Zugleich sind die neuen Flüssigsilikonkautschuke selbsthaftend formuliert, heißt es weiter. Wie andere selbsthaftende Flüssigsilikone von Wacker haften auch die neuen Typen auf Thermoplasten wie beispielsweise Polyamid (PA) und Polybutylenterephthalat (PET) , die häufig als Hartkomponente von 2-Komponenten-Artikeln eingesetzt werden. Bei der Applikation entstehe ein fester chemischer Verbund, ohne dass die Kunststoffe, wie sonst in vielen Fällen, vorbehandelt werden müssten. Gleiches gilt für Metalloberflächen: Auch in Bezug auf diese haften die elastomeren Neuprodukte ohne Vorbehandlung eine hervorragend, so Wacker.
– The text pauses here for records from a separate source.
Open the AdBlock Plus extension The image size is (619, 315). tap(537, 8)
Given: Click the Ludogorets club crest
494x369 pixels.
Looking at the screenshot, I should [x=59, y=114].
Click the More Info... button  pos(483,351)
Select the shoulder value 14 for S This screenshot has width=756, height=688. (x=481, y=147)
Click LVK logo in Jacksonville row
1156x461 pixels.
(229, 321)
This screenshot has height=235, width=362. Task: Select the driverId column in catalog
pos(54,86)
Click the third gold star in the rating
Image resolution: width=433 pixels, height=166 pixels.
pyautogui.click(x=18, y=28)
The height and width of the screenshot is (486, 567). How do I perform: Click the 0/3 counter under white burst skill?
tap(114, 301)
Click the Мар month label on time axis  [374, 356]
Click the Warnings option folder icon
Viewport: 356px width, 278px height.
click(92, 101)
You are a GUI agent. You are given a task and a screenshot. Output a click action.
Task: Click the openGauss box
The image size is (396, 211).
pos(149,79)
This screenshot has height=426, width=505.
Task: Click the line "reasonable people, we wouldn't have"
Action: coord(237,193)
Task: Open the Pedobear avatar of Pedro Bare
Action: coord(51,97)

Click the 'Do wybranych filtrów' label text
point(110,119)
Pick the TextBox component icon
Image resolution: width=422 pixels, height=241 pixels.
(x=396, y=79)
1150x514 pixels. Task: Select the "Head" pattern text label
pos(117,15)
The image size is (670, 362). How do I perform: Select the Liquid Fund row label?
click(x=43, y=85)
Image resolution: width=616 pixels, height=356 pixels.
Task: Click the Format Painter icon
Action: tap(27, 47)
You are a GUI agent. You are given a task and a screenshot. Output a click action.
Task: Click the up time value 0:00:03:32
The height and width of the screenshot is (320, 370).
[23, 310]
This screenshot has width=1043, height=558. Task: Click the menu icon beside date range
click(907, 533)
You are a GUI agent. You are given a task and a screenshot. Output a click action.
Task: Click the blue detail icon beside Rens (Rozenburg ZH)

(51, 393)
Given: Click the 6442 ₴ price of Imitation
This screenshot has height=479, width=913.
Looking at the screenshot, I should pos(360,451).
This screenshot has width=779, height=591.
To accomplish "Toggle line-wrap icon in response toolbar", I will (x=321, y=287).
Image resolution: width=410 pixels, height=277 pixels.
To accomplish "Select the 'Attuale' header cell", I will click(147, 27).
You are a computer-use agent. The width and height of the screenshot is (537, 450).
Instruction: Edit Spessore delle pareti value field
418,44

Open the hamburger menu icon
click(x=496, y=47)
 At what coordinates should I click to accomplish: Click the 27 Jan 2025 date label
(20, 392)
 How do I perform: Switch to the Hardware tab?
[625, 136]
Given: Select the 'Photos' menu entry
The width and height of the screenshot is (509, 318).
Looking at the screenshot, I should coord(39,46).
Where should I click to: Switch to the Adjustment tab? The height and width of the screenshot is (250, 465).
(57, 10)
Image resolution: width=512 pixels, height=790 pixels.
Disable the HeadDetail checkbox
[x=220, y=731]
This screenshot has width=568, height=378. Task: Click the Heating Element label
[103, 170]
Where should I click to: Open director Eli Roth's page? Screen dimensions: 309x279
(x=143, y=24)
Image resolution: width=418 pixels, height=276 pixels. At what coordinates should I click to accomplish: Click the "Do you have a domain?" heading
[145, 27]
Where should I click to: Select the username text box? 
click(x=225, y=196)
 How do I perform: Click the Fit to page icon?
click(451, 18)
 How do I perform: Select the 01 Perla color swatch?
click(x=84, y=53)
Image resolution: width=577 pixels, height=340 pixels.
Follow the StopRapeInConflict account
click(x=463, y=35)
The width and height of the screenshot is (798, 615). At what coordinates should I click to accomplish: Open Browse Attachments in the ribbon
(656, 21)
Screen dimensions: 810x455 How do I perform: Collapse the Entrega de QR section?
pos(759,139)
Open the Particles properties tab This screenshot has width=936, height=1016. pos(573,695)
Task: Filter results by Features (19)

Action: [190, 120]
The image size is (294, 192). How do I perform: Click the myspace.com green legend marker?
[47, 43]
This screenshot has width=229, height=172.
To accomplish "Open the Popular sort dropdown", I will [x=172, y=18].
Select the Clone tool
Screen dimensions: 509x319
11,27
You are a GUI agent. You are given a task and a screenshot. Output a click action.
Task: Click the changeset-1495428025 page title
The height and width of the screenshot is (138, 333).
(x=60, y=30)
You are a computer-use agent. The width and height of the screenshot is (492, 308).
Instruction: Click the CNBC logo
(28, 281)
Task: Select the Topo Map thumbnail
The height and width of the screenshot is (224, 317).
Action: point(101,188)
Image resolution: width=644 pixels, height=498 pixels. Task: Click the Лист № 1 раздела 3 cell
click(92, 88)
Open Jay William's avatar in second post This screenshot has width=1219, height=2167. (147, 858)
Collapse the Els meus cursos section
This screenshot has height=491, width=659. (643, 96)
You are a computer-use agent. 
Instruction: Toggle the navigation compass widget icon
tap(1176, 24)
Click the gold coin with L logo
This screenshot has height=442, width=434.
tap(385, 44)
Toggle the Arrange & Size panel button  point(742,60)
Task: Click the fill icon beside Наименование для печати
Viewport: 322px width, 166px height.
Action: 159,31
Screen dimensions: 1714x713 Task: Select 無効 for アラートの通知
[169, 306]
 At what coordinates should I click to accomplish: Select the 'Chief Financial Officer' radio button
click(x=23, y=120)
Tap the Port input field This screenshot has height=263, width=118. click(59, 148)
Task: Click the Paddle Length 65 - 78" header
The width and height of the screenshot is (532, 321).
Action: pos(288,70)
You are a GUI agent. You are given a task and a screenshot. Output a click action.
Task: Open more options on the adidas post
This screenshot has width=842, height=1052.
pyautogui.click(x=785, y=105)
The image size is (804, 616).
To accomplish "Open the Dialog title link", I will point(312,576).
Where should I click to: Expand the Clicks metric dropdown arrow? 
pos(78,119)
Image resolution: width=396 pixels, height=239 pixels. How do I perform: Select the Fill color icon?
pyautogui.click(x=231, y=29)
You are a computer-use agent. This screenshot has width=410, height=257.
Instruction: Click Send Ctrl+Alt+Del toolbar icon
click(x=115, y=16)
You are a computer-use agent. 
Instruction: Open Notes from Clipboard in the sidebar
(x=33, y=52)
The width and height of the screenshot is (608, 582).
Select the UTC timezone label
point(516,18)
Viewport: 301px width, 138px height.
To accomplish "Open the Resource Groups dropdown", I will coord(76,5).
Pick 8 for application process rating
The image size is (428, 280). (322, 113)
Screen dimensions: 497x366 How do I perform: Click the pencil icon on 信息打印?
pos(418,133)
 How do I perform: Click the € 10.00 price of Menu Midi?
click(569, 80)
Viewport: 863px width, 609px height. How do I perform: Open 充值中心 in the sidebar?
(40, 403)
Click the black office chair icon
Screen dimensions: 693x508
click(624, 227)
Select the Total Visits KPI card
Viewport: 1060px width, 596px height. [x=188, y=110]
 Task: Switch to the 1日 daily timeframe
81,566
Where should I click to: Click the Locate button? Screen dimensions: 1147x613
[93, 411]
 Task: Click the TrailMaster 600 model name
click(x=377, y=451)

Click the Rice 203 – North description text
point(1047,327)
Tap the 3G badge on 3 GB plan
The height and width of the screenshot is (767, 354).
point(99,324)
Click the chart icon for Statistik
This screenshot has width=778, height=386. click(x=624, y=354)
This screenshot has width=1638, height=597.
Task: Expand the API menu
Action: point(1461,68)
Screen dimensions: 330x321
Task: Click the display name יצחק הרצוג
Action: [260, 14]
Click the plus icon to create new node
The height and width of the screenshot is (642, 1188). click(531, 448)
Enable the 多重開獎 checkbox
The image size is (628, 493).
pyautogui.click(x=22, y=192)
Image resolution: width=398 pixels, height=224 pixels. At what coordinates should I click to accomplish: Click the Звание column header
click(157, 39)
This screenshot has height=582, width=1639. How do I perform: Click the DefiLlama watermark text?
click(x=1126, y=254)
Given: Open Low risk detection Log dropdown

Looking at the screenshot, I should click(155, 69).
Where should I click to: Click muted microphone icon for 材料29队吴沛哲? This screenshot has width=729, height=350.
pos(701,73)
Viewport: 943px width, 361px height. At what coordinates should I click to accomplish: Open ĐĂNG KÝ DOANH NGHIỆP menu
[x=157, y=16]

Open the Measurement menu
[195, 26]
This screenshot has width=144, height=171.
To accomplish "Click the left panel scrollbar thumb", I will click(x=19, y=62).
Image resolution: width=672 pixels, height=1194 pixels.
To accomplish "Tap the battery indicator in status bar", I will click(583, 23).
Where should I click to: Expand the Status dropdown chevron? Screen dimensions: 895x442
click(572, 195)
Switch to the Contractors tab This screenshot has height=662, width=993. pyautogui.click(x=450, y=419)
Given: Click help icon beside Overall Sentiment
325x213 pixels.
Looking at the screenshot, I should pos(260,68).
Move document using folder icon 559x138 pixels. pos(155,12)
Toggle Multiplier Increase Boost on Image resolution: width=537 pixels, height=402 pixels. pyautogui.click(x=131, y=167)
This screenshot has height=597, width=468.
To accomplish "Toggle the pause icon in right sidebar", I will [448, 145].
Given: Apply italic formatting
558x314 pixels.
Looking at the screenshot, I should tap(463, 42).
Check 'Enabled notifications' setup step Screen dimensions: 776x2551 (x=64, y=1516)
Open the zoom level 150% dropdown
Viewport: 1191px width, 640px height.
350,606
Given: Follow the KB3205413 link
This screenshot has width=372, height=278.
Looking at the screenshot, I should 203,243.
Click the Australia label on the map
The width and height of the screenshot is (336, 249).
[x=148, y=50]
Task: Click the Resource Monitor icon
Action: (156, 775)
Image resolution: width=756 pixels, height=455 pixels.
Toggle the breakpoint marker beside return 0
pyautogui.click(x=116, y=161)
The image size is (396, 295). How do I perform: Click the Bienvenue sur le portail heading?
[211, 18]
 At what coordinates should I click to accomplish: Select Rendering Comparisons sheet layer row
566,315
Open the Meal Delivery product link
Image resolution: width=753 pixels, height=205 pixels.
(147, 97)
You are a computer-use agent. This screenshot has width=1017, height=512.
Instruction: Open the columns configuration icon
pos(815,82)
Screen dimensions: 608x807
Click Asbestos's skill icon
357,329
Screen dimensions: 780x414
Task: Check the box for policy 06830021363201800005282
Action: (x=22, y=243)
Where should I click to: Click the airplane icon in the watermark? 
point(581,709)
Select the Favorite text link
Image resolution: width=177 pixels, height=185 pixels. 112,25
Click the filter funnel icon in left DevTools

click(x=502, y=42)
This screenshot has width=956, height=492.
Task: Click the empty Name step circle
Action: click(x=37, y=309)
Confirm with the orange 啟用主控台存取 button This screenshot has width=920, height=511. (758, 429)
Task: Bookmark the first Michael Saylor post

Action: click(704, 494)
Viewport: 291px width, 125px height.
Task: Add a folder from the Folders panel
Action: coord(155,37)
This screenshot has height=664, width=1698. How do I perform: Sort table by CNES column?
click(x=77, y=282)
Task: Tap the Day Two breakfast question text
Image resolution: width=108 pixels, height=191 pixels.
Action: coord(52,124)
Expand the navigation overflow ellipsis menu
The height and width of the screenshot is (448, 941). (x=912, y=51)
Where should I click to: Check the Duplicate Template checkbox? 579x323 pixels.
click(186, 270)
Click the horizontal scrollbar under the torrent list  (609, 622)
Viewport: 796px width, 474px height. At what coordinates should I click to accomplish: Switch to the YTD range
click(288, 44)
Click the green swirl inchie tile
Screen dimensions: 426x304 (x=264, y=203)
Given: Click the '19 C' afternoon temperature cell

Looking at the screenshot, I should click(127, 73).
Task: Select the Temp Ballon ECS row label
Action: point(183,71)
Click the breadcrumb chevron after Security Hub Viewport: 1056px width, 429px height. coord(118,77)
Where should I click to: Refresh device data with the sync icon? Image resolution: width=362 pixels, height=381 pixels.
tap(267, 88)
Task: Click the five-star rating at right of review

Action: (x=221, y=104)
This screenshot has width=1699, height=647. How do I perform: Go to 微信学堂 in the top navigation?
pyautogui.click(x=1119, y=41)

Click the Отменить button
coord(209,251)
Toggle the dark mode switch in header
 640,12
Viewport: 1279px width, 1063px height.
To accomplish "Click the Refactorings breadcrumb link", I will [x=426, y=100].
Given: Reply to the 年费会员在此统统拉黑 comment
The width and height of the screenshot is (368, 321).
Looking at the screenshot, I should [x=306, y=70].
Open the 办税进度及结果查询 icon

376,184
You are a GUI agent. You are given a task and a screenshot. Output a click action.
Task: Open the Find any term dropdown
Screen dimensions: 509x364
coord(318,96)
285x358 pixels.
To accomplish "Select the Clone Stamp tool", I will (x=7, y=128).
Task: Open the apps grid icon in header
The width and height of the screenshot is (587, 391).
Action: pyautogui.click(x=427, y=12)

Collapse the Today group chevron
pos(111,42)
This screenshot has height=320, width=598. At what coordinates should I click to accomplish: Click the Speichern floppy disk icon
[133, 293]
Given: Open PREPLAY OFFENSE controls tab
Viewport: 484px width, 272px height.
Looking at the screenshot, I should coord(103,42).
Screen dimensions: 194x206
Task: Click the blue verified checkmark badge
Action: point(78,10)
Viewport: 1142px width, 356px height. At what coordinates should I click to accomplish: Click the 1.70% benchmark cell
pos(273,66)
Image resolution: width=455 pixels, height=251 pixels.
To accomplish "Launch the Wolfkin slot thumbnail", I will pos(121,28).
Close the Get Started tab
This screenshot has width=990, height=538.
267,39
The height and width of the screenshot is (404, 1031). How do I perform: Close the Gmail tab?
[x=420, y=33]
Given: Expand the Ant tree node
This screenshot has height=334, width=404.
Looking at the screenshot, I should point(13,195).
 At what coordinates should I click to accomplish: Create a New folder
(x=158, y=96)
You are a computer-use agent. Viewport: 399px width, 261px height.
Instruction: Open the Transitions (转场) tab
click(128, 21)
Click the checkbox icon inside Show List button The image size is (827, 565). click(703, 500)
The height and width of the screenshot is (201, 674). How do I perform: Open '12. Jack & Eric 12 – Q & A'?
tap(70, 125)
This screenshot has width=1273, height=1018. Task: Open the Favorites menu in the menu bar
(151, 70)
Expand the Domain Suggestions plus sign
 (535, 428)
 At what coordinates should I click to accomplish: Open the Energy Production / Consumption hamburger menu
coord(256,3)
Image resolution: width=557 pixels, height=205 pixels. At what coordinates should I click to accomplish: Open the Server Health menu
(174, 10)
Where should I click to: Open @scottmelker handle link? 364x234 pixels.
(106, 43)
Lebensmittelgeeignet nach strengsten Vorgaben

Die Substrate – geeignete Maschinen- und Werkzeugtechnik vorausgesetzt – könnten direkt mit den neuen Flüssigsilikonen um- oder überspritzt werden. Das ermöglicht die schnelle und günstige Großserienproduktion von Thermoplast-Silikonelastomer- und Metall-Silikonelastomer-Verbundbauteilen. Die Produktreihe Elastosil LR 3671 wurde, wie es weiter heißt, speziell für den Kontakt mit Lebensmitteln konzipiert. Ihre Vulkanisate sind nach einer angemessenen thermischen Behandlung nach den Empfehlungen des Bundesinstituts für Risikobewertung und den Anforderungen der US-amerikanischen Food and Drug Administration lebensmittelgeeignet. Anwendungsmöglichkeiten sind zum Beispiel Wellenabdichtungen von Küchenmaschinen oder Dichtelemente von Thermoskannenverschlüssen.

Kostensparende Silikonwerkstoffe für Medizintechnik und Fahrzeugindustrie

Vulkanisate der Type Silpuran 6760/50 sind nach dem Tempern biokompatibel gemäß ausgewählter Tests nach DIN ISO 10993 und der United States Pharma-copeia Class VI, führt Wacker weiter aus. Damit ist diese Type als Silikonkomponente in Dichtungen für medizintechnische oder pharmazeutische Anwendungen prädestiniert – etwa in Spritzen oder in Dosierpumpen. Die Typenreihe Elastosil LR 3675 schließlich wurde für die Bedürfnisse in der Automobiltechnik entwickelt. Aufgrund besonderer Formulierungsbestandteile bildet sie einen außerordentlich festen Verbund mit der Hartkomponente und erreicht nach der Aushärtung bereits ohne thermische Nachbehandlung ein exzellentes elastisches Rückstellvermögen und sehr gute mechanische Eigenschaften, verspricht Wacker. Somit könnten die Hersteller von Verbundbauteilen den zeit- und energieintensiven Arbeitsschritt des Temperns einsparen. Anwendungsbeispiele sind Steckergehäuse mit aufgespritzter Radialdichtung und Einzeladerabdichtungen.